すでに7回再審請求をしていますが、7回目の再審請求では、弁護団の調査で、
「ぶどう酒に混入された毒は、これまで信じられていた、奥西さんが事件当時持っていた農薬とは違うものだった」ということが科学的に証明されました。

 というわけで、実に死刑判決から40年近くたった2005年の4月に、名古屋高等裁判所は有罪の根拠が崩れた、として再審(裁判のやりなおし)を求める決定を出しました。本当にうれしい瞬間でした・・これで死刑から解放されれば、戦後5人目の生還者です。
 ところが! ! 検察官が不服申し立てをして、2006年の12月に同じ名古屋高等裁判所が、有罪はゆらがないので、再審(裁判のやりなおし)はしない、という正反対の結論を出したのです!
  当時はメディアもたくさん詰めかけていて、弁護団もメディアも死刑台からの生還を信じていたので、本当に信じられない、絶望にたたきつけられた瞬間でした。

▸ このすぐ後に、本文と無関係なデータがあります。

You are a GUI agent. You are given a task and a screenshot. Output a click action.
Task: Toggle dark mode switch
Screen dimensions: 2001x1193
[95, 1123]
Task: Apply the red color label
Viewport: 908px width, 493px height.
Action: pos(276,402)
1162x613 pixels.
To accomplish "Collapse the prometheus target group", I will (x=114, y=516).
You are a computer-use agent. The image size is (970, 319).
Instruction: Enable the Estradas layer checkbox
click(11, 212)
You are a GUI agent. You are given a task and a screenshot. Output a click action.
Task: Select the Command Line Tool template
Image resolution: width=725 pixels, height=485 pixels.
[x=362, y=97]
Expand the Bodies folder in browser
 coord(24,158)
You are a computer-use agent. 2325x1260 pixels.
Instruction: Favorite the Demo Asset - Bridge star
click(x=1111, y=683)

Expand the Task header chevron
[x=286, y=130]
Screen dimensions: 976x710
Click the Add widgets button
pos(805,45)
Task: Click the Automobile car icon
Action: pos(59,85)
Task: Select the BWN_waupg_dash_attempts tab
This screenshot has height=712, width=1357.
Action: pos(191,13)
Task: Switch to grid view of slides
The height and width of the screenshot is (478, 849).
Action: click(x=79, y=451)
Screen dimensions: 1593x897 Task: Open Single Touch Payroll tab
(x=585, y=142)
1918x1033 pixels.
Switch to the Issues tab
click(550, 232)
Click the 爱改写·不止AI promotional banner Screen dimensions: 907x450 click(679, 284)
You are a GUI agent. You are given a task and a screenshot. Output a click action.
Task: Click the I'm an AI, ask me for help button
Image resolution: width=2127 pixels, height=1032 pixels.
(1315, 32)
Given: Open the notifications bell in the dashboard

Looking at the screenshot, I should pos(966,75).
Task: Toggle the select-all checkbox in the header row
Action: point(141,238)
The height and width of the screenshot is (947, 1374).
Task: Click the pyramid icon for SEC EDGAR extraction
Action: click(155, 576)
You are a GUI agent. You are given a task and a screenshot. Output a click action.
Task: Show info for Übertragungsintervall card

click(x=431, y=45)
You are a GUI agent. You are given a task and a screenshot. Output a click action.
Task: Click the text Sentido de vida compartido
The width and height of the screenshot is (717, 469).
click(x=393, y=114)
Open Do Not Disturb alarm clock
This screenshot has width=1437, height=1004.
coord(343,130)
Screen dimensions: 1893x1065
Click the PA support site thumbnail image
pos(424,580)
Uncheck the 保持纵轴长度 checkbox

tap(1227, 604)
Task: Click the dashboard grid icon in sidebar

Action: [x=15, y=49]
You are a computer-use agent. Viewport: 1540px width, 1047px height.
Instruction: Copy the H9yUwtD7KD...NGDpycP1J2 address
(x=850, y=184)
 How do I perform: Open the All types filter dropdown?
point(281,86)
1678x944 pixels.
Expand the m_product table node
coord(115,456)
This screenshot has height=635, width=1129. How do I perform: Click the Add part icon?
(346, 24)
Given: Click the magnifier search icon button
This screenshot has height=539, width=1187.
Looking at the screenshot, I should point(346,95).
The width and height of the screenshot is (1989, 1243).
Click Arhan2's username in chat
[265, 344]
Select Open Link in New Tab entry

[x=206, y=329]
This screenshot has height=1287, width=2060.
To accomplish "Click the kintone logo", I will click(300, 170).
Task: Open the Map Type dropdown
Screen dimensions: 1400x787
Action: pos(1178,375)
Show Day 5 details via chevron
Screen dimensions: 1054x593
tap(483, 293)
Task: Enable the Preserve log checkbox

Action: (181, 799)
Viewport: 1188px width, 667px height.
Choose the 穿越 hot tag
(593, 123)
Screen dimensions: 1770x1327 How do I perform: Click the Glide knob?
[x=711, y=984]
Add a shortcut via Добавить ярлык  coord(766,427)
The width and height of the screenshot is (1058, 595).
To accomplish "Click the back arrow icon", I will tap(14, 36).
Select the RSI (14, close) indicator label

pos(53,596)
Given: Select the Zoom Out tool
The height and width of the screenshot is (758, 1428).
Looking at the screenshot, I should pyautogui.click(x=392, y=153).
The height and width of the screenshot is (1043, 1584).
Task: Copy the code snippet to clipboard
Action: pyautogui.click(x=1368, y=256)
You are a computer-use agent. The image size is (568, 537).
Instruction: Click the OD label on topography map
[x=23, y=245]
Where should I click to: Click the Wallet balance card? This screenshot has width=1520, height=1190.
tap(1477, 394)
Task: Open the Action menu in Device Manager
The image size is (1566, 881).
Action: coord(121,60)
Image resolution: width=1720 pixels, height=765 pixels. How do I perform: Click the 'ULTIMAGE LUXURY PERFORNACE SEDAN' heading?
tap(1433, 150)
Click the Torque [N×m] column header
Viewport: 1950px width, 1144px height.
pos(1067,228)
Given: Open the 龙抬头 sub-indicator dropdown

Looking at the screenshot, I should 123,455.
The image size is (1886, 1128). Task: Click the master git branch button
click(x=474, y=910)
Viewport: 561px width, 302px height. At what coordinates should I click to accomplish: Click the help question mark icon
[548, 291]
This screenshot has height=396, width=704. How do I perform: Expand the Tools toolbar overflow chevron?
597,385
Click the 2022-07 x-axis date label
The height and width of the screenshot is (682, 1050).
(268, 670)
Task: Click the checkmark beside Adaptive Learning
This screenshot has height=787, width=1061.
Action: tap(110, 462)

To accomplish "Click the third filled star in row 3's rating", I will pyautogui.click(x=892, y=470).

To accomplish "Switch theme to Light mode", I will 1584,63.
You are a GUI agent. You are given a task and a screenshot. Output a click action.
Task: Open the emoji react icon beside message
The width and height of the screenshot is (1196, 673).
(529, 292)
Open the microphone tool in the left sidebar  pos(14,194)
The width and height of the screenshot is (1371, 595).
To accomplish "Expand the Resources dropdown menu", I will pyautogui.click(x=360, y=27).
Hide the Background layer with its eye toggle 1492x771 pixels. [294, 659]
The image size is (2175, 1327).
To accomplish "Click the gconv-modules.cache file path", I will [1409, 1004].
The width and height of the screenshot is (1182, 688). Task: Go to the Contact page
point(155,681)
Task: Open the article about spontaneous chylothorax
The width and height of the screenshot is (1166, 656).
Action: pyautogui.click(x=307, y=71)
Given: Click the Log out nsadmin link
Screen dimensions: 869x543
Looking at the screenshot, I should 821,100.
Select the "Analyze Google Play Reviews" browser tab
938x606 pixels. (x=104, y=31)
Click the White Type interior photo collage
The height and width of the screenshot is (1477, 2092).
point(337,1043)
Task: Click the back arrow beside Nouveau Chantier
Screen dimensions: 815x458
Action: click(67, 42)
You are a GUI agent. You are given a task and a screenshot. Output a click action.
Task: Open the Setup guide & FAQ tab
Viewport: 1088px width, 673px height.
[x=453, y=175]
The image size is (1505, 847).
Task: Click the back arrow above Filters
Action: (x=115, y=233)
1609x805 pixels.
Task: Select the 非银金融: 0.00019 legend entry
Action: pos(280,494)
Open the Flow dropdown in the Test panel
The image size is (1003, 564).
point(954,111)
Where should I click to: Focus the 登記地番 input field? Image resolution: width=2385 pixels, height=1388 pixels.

 この事件ではふたつの裁判体が奥西さんは無罪だ、と判断しています。
 無罪か死刑か、裁判所の判断でこのように違いが出て、それで死刑にされたり、獄中死をさせてもいいのでしょうか。「疑わしきは被告人の利益に」という刑事裁判の原則から、高等裁判所の裁判官三人が「有罪が疑わしい」と宣言した事件で死刑を執行していいのでしょうか。この決定の翌日、新聞各紙の社説は一斉に「疑わしきは罰するのか?」など、判決を疑問視する社説を掲載しています。

 現在、この事件は最高裁にかかっています。奥西さんはいま、82歳です。獄中で40年、無実の人をこんなに長い期間死刑棟に拘束し、人生を翻弄してよいのでしょうか。

  私たちは、奥西さんを生きて死刑台から救い出したい、と思っています。
 短い文書では、語りつくせないし、「本当に無実なの?」という方もいるかもしれません。

 ジャーナリストの江川紹子 さんがこの事件をえん罪だと訴える、「六人目の犠牲者」という本を出版されています。http://item.rakuten.co.jp/book/650026/

 つまり事件で殺された五人と同じく、奥西さんも六人目の犠牲者なのだ、という意味です。

 名張事件について解説しているウェブサイトはたくさんあるし、支援している市民グループもありますので(このブログにもひとつlリンクしています)、今後の動きを注目していただけると嬉しいです。

 私としてはこういう事件を救えないなら、無罪の人を救えないなら、日本の刑事裁判は、たとえ裁判員制度になっても、全然希望が持てない、と考えています。